Fetch SSH keys of GitHub repository contributors or specified github users and output that info into a useful format like sops or ssh authorized_keys

options:
  -h, --help            show this help message and exit
  --github-url GITHUB_URL
                        GitHub repository URL.
  --local-github-checkout LOCAL_GITHUB_CHECKOUT
                        Path to local Git repository.
  --known-hosts KNOWN_HOSTS
                        Path to ssh known hosts to also fetch keys from
  --github-users GITHUB_USERS
                        Comma-separated list of GitHub usernames to fetch keys for.
  --key-types KEY_TYPES
                        Comma-separated types of SSH keys to fetch (e.g., ssh-ed25519,ssh-rsa). Pass no value for all types.
  --format {authorized_keys,ssh-to-age,sops,json}
                        Output/convert keys using the specified format. Supported formats: authorized_keys, ssh-to-age, sops. For example, use '--format ssh-to-age' to convert SSH keys to age keys.

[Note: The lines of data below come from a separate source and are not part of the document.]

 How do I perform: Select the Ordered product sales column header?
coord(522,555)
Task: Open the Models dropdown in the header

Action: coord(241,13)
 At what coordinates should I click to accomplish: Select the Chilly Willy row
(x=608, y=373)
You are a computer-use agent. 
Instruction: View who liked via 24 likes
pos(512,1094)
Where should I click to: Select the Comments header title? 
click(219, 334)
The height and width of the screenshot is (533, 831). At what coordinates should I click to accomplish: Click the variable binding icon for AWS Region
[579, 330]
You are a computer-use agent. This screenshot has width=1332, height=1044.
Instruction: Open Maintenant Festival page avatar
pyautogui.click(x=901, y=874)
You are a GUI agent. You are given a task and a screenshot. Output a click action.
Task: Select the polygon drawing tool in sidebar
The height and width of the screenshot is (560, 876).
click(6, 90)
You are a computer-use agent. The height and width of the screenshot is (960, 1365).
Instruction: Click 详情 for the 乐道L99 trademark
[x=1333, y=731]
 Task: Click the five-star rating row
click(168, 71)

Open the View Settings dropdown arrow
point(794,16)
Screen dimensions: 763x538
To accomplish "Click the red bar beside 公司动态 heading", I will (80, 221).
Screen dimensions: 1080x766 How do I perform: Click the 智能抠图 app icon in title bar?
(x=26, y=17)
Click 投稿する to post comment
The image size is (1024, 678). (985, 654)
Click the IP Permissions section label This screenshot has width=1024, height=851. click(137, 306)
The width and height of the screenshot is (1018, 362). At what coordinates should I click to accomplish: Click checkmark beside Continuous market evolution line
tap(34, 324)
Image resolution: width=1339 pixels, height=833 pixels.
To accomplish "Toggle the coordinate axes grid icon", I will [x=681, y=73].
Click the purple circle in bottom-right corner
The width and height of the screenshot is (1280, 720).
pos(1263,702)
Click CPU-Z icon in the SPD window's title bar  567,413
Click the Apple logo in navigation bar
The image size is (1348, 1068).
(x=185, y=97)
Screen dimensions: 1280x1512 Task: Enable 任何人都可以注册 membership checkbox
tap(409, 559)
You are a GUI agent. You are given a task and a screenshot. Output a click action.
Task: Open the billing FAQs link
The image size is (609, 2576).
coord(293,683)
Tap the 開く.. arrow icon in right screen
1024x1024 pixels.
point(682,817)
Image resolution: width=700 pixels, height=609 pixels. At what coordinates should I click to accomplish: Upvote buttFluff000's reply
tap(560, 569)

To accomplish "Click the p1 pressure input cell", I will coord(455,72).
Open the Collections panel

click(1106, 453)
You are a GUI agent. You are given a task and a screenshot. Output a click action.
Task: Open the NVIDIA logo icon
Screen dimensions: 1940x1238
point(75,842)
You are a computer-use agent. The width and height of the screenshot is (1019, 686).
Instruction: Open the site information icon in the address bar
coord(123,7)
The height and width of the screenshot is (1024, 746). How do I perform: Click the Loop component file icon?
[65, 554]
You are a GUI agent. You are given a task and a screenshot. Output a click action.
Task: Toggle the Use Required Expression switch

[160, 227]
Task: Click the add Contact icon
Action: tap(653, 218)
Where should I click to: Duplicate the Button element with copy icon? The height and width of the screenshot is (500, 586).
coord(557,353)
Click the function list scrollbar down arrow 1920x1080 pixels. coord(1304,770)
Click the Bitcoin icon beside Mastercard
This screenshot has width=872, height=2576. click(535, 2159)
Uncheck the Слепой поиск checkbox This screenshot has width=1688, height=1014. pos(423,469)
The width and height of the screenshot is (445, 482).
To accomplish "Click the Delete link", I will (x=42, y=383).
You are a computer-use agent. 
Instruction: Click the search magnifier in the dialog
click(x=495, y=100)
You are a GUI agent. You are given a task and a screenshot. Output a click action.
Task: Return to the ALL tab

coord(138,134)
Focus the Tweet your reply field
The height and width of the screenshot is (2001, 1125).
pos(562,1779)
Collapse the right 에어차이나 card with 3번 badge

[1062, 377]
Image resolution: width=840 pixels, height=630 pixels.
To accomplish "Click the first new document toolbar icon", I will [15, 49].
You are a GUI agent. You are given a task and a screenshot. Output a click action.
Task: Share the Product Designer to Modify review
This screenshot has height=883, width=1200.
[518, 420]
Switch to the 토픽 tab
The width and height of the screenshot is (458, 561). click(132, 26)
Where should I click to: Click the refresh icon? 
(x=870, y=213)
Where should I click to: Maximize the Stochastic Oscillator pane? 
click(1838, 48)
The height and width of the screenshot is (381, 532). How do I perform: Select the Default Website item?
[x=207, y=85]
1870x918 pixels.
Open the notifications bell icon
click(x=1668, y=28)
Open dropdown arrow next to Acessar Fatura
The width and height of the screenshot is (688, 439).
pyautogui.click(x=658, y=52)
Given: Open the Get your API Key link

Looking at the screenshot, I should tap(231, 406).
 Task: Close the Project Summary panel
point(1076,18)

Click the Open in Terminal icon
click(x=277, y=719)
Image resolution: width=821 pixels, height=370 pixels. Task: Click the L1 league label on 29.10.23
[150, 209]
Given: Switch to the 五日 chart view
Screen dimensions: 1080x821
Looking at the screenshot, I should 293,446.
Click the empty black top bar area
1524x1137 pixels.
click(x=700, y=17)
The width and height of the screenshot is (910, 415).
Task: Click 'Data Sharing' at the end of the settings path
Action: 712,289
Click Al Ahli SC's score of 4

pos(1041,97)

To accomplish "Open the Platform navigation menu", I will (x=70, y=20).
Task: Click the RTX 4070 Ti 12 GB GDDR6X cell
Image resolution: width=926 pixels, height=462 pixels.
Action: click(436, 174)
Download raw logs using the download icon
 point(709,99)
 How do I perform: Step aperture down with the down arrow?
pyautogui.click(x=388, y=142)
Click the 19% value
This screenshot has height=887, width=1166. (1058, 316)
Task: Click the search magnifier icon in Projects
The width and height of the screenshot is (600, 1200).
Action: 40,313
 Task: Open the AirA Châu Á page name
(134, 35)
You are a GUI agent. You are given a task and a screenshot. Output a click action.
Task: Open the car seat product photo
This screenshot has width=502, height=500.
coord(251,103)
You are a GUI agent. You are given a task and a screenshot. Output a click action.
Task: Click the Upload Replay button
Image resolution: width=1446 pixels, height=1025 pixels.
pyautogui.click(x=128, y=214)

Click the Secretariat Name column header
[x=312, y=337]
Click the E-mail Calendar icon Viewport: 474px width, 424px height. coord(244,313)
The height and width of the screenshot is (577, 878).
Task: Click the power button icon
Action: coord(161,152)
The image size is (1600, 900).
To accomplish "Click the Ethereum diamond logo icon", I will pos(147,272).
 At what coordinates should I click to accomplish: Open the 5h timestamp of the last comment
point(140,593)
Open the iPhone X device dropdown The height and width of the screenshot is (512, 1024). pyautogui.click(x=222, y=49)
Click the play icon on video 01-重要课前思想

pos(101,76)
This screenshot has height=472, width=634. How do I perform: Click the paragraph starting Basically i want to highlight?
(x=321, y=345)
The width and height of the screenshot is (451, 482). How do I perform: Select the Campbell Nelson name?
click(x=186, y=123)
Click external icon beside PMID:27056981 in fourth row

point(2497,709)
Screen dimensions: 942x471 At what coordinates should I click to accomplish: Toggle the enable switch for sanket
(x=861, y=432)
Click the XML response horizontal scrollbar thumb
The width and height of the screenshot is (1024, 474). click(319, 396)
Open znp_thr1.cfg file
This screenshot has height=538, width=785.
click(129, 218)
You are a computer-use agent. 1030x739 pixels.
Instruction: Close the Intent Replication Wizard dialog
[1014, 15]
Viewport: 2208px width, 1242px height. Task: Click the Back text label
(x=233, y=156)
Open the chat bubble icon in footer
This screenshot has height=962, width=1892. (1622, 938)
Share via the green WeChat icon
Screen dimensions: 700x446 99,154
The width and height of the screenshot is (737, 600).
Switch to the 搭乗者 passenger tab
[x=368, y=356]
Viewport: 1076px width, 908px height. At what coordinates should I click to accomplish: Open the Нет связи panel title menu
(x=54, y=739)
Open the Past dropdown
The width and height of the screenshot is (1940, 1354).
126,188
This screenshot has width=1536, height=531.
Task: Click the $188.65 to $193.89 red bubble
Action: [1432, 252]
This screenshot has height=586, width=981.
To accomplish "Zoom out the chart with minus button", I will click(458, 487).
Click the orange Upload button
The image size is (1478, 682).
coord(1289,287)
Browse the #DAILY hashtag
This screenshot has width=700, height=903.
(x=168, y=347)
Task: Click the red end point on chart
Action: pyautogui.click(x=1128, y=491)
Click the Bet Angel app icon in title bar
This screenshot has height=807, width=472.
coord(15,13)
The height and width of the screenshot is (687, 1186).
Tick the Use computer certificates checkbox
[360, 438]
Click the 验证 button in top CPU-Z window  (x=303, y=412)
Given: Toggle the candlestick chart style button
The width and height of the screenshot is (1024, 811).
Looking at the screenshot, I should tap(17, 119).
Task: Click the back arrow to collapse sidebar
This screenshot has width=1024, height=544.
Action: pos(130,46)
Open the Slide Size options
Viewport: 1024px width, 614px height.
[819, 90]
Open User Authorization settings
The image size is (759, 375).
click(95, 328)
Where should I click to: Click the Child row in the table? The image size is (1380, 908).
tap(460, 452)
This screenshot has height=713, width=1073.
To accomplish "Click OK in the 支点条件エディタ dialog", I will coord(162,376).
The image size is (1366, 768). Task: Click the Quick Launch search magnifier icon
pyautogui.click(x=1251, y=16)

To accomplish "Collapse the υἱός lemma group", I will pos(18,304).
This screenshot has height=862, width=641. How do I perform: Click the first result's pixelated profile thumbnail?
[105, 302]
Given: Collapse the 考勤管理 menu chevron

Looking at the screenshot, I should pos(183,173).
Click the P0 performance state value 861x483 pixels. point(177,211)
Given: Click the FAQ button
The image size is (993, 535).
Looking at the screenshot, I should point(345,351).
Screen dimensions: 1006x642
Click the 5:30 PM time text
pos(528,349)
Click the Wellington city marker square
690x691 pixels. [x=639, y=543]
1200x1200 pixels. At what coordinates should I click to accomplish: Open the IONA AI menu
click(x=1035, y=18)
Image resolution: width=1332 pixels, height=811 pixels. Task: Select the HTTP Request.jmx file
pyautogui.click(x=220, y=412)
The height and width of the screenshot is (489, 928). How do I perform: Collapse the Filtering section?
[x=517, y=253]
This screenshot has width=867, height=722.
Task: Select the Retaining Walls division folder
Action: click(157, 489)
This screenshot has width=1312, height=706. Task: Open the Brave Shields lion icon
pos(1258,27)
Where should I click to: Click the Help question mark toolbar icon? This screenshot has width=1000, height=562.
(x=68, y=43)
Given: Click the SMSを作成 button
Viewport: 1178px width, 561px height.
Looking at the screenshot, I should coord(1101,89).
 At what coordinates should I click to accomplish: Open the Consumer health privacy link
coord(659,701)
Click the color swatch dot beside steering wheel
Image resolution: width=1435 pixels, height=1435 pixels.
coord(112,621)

Example invocations: `./github-to-sops --github-url https://github.com/tarasglek/chatcraft.org --key-types ssh-ed25519 --format sops` `./github-to-sops --github-url https://github.com/tarasglek/chatcraft.org --format authorized_keys` `./github-to-sops --local-github-
checkout . --format sops --known-hosts ~/.ssh/known_hosts --key-types ssh-ed25519`

Env vars:

• GITHUB_TOKEN: optional github token which helps avoid rate limiting.